井上ひさしさんは数々の小説作品の他にも戯曲も発表していましたが、初期にはコントの台本を書いていたこともありました。
その当時人気のあった「てんぷくトリオ」の台本を数多く執筆しており、この本もそれをまとめたものの一つです。
てんぷくトリオは、三波伸介、戸塚睦夫、伊東四朗の3人で、スピーディな展開や抜群のセンスで人気を集め、1960年代から1970年代初めにかけて活躍していましたが、戸塚の急逝で活動を終えました。
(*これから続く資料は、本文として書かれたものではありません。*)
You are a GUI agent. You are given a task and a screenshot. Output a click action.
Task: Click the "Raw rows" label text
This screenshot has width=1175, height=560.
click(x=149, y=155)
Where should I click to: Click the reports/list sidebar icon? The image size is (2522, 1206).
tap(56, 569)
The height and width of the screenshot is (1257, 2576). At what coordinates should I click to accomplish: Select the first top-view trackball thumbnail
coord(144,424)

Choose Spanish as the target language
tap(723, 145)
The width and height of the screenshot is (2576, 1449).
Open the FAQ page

三波伸介もその後亡くなりましたが、伊東は今でも活躍しています。
薄い文庫本ですが、この中に43篇のコント台本が収録されており、おそらくコントとしても短いものだったと思います。
実際に舞台で演じられたものの記憶は無いのですが、台本を読むだけで想像はできます。
3人で演じることが前提で書かれており、その役名は「客A、客B、代書屋」とか「社長、演出家、俳優」、「親分、子分、社員」となっていますが、そのどれが三波でどれが戸塚、伊東であるのか、すぐに分かるところがすごい。
大活躍だったてんぷくトリオですが、その陰には井上ひさしの才能もあったのだということでしょう。